Why keep the method named update() instead of append()? Some reviewers suggested append() would be more intuitive. The PEP rejected this in favor of update(), which already appeared in Python's built-in md5 and sha modules. Consistency with existing code won out over a slightly better name.

Why does key come before string in keyed constructors? key is a required parameter for keyed hashes, and Python convention places required parameters before optional ones. This means the position of string shifts from first (in unkeyed hashes) to second (in keyed hashes). The PEP acknowledged this could cause confusion — someone might pass a string to a keyed hash thinking they're hashing it, when really they're supplying it as the key — but concluded this edge case wasn't common enough to warrant a more confusing interface overall.

Why does digest() not alter object state? This is a deliberate choice for usability. If calling digest() consumed or reset the hash state, you could only check the hash at the very end. By making it non-destructive, the API lets you checkpoint a hash at any point during a streaming operation, which is useful for progress reporting, partial verification, and the branching pattern that copy() enables.

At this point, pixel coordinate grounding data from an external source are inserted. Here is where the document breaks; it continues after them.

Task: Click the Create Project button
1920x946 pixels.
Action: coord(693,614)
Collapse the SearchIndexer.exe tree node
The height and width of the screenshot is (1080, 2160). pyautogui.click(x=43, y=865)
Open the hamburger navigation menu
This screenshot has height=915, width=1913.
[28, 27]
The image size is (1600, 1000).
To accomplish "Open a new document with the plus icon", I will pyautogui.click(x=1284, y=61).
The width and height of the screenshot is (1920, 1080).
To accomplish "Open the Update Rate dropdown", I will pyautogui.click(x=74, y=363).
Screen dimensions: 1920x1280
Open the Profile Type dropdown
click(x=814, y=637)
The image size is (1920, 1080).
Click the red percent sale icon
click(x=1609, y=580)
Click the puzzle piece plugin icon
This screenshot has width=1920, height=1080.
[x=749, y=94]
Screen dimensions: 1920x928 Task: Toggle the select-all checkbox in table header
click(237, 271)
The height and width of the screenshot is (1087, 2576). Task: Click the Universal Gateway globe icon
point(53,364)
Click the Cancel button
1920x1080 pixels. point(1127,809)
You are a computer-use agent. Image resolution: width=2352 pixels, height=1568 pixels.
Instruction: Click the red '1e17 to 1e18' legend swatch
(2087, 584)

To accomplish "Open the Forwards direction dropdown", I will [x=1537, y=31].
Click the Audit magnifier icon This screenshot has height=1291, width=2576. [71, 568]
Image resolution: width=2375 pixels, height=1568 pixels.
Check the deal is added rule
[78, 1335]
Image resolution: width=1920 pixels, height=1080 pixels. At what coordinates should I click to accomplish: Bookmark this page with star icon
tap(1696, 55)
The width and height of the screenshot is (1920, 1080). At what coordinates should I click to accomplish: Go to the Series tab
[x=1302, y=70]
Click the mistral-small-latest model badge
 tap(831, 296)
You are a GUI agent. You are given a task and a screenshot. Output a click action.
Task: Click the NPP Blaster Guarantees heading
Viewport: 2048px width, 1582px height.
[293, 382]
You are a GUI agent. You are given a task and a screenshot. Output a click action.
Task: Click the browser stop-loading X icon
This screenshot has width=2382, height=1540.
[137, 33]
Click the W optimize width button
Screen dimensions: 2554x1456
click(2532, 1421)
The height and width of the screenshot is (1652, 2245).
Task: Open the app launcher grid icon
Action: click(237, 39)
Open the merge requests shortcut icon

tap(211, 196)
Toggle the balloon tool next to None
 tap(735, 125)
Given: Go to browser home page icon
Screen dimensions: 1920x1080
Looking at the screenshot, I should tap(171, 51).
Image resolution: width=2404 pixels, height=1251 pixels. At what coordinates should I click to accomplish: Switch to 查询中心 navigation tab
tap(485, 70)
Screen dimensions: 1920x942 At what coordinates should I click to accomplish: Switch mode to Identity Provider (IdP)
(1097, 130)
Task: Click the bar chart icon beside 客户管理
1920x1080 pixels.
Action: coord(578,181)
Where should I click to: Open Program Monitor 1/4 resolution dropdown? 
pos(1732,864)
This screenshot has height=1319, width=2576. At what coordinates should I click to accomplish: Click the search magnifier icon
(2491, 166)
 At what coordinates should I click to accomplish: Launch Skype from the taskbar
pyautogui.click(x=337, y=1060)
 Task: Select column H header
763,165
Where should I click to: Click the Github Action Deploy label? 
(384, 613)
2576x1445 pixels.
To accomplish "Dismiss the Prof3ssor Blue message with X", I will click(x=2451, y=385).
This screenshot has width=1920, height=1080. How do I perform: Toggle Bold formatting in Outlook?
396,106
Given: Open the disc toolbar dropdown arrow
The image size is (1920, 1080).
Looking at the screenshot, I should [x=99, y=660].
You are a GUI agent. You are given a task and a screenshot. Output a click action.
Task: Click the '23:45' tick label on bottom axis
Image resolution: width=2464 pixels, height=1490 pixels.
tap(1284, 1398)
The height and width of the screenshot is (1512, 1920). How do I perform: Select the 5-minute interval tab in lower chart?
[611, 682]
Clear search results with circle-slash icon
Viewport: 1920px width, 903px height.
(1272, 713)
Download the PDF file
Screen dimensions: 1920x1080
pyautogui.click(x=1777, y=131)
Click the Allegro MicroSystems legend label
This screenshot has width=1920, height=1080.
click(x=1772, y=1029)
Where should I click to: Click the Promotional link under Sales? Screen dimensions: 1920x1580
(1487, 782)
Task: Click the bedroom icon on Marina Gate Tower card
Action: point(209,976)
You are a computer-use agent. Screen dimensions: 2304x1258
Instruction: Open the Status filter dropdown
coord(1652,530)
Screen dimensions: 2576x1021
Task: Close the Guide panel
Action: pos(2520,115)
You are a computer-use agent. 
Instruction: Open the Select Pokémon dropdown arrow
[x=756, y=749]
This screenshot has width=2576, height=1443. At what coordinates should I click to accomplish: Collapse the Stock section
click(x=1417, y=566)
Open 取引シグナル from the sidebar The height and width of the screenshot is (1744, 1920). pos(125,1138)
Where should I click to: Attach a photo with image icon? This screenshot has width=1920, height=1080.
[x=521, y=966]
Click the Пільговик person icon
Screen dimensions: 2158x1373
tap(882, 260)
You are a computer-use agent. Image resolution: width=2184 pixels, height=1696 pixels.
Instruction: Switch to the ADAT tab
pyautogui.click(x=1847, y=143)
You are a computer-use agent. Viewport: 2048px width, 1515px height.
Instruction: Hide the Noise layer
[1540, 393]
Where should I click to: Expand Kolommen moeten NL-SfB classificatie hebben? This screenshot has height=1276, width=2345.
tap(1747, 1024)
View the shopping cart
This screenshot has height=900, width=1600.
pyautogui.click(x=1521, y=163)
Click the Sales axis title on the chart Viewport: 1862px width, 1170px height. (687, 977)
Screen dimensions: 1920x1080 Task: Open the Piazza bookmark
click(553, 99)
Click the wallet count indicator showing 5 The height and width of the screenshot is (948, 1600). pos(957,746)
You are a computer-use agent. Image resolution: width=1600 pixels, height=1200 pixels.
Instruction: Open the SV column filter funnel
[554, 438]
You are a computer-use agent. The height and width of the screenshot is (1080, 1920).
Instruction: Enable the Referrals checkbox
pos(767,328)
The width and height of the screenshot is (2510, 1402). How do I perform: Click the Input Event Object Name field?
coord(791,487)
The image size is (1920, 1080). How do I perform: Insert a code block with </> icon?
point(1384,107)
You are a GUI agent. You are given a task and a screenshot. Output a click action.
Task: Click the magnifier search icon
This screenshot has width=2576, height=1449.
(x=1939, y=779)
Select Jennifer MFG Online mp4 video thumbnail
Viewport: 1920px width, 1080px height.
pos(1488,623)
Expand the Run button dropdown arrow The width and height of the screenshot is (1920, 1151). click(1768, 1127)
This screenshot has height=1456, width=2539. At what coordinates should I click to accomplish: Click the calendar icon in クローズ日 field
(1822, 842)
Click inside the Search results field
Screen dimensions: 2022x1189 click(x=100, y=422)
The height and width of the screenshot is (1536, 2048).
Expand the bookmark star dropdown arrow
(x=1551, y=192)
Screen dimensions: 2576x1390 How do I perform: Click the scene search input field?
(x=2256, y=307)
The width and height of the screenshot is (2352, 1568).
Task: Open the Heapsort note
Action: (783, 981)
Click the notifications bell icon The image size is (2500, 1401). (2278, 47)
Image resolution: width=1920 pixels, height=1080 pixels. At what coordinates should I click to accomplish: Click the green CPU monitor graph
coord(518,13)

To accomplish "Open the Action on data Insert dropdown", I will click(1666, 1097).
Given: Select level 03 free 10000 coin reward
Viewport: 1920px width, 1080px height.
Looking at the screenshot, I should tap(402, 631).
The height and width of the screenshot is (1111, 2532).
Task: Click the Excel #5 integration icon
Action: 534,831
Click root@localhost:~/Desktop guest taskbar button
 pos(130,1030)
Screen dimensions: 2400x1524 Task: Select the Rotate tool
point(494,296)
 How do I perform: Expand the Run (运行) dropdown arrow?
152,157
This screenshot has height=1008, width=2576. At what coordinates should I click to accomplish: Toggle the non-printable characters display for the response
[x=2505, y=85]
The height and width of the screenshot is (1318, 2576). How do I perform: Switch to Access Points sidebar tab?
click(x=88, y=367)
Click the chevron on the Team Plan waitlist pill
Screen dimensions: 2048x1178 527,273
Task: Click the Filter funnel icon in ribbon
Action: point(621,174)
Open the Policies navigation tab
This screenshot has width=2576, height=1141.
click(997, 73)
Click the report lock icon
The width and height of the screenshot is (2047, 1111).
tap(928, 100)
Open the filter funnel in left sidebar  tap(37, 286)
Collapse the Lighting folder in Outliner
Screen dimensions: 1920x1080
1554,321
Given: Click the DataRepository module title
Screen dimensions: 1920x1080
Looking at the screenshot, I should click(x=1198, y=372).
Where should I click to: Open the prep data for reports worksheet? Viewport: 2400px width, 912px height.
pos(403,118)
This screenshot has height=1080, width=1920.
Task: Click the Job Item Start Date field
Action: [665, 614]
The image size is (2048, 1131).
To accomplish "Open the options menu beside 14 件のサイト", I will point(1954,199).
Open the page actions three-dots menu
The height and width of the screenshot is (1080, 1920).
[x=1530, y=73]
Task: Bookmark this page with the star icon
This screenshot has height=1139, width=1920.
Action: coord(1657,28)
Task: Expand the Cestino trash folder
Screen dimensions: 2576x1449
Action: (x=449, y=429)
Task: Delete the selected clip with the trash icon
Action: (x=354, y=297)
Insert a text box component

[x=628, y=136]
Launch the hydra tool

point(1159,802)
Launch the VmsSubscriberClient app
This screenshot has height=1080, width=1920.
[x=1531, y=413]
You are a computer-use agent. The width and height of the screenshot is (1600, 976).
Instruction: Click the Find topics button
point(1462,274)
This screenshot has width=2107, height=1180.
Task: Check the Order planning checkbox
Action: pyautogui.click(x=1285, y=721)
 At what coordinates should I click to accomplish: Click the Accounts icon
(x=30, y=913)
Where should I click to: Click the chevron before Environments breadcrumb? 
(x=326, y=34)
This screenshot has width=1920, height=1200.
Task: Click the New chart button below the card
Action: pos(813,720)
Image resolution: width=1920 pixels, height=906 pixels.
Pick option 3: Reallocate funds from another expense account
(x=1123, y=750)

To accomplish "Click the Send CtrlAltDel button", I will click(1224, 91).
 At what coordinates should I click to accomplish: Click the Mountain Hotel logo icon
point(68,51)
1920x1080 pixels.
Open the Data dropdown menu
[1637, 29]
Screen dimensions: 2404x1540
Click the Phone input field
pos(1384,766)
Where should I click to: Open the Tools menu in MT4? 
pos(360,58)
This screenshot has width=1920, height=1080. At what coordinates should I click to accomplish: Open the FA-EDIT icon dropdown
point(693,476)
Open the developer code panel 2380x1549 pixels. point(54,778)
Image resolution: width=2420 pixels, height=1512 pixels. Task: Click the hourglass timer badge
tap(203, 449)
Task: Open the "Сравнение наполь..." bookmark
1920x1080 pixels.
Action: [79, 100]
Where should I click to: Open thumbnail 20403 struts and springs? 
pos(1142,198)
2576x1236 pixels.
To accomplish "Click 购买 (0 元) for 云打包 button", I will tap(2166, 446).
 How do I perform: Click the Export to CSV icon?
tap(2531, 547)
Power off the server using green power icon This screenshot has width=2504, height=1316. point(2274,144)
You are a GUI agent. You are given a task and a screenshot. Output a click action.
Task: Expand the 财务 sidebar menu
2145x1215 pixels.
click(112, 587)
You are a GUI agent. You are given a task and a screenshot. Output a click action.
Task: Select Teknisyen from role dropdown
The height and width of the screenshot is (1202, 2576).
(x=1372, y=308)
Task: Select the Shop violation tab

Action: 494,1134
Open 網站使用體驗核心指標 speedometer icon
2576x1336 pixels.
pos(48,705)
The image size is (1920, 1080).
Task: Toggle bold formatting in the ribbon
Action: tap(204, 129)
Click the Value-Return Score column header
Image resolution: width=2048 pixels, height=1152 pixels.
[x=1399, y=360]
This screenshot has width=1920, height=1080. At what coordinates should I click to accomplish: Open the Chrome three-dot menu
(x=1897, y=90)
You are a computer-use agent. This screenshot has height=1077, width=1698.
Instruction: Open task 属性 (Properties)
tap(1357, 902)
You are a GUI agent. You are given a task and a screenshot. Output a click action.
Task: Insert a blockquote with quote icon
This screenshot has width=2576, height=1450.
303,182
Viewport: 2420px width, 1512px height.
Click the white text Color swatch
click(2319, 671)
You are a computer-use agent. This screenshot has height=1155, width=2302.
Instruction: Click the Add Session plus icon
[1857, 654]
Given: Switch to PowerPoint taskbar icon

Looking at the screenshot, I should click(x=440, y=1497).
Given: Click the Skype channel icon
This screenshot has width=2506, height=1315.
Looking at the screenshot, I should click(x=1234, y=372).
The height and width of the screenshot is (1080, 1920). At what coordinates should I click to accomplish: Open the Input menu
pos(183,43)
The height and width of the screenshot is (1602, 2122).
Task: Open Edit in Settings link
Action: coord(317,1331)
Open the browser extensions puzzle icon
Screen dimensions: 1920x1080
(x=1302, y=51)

PEP 247 Today: hashlib and Beyond

When Python 2.5 introduced hashlib in 2006, it superseded the older built-in md5 and sha modules. The hashlib design is directly informed by PEP 247: new(), update(), digest(), hexdigest(), copy(), and digest_size are all present and behave exactly as the PEP specified.

Third-party cryptography libraries that target Python, including PyCryptodome and the cryptography package, also honor the PEP 247 contract for their hash implementations. This means code that was written to the interface — rather than to any specific library — has remained portable for over two decades.

Python 3 made one notable surface change: the string parameter that PEP 247 described has become a bytes parameter, reflecting the strict text/binary split that Python 3 enforces. The underlying contract is identical; only the type annotation has evolved with the language.

Starting in Python 3.9, hashlib also gained support for passing a usedforsecurity keyword argument to new(). This lets you use algorithms like MD5 in non-security contexts (log file checksums, hash table seeds) on systems where OpenSSL restricts their use in FIPS mode. This is the kind of optional extension PEP 247 explicitly anticipated when it noted that additional keyword arguments with sensible defaults were permitted.

import hashlib

# Non-security use of MD5 on FIPS-compliant systems
h = hashlib.new("md5", usedforsecurity=False)
h.update(b"cache key data")
print(h.hexdigest())

Key Takeaways

PEP 247 is an interface contract, not an implementation. It defines what every compliant hash module must expose: a new() constructor, a module-level digest_size, and four object methods (update, digest, hexdigest, copy). Any module that follows this contract can be swapped in for another with minimal code changes.
digest_size is in bytes. Always multiply by 8 if you need the bit count for display or documentation. The byte count is what you'll use in actual code.
digest() and hexdigest() are non-destructive. You can call them at any point during a hashing operation and continue feeding data with update() afterward. This enables checkpointing and intermediate verification.
copy() enables efficient branching. Hash a common prefix once, then fork the object to hash different suffixes without redundant computation. This is a practical pattern for Merkle trees, incremental integrity checks, and similar use cases.
hashlib was built on this foundation. Python's standard hash library honors the PEP 247 contract, which is why code written against that interface has stayed portable across Python versions, operating systems, and library versions for more than two decades.

PEP 247 is a small document with an outsized impact. By settling on a common API before the ecosystem fragmented further, it gave Python's cryptography tooling a coherent shape. Whether you're computing a file checksum, building a content-addressable store, or implementing a custom protocol, the interface you reach for in hashlib today carries the DNA of this 2001 specification.